◆ **Data extracts**:
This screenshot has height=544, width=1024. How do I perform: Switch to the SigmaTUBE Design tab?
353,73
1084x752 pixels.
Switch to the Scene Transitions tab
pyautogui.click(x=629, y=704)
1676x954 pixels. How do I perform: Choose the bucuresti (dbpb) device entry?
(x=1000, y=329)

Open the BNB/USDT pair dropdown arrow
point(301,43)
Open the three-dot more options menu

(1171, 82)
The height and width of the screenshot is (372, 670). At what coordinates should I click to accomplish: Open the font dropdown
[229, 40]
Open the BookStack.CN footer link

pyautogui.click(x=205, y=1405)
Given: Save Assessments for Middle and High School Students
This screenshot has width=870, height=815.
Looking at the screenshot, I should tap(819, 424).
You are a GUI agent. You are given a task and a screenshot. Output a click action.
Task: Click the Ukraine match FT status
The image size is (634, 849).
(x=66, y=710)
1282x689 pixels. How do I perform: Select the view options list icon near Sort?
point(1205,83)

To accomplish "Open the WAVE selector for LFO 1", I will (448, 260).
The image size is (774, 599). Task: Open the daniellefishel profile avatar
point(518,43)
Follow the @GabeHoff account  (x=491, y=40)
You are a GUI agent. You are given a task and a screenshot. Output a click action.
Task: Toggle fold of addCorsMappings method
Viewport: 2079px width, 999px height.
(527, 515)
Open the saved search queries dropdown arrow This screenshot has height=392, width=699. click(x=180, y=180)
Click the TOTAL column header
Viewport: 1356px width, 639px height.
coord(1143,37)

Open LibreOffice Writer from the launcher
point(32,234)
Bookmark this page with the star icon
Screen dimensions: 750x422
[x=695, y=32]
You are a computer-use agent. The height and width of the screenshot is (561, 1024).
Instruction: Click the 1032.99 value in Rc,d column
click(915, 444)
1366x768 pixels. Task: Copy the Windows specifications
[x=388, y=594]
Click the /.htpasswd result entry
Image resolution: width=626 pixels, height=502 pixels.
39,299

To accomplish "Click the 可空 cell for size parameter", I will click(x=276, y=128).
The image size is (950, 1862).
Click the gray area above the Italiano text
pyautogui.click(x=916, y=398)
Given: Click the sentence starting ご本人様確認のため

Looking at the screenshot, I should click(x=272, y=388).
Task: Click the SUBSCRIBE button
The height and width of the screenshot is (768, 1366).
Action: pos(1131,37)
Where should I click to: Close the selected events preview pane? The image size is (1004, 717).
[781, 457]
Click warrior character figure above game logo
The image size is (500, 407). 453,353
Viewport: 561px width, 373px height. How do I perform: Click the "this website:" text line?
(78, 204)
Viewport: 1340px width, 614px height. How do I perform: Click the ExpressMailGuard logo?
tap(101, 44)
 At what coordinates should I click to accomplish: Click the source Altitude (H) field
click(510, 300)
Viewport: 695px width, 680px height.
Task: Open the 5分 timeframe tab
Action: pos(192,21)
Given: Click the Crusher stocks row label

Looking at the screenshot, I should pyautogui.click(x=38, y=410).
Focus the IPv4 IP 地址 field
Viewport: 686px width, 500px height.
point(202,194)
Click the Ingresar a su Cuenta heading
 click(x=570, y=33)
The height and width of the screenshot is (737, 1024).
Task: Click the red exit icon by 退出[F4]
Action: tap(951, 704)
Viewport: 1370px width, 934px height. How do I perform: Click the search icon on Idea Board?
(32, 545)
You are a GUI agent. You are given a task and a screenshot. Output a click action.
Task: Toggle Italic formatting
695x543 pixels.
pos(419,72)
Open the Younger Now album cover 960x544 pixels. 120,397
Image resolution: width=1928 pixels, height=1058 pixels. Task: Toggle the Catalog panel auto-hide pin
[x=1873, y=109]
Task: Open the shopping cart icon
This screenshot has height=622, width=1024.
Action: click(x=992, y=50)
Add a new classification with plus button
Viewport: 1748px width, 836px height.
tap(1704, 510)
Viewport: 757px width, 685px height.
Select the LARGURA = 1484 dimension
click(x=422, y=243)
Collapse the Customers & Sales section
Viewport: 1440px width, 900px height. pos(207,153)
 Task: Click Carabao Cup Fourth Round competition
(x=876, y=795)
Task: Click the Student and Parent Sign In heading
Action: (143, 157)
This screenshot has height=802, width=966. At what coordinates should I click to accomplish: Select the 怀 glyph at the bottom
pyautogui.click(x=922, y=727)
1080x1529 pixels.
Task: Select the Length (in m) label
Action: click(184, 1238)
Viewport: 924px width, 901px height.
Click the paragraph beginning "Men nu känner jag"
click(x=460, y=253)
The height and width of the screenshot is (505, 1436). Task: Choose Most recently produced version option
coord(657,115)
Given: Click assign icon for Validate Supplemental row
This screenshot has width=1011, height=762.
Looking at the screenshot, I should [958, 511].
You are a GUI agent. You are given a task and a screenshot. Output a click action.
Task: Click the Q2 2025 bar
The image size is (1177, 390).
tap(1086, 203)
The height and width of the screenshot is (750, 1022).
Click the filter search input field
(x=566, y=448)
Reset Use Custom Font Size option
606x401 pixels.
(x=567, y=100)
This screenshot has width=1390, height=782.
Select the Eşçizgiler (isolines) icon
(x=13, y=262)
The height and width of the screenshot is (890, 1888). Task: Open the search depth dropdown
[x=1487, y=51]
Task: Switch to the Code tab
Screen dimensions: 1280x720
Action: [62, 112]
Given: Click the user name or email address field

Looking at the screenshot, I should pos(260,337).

◆ **What to work on**: Copy exactly, with no other lines, the stretch of the material that begins at the line containing "The image size is (1177, 390)." and ends at its last line.

◆ **Exercise solution**:
The image size is (1177, 390).
tap(1086, 203)
The height and width of the screenshot is (750, 1022).
Click the filter search input field
(x=566, y=448)
Reset Use Custom Font Size option
606x401 pixels.
(x=567, y=100)
This screenshot has width=1390, height=782.
Select the Eşçizgiler (isolines) icon
(x=13, y=262)
The height and width of the screenshot is (890, 1888). Task: Open the search depth dropdown
[x=1487, y=51]
Task: Switch to the Code tab
Screen dimensions: 1280x720
Action: [62, 112]
Given: Click the user name or email address field

Looking at the screenshot, I should pos(260,337).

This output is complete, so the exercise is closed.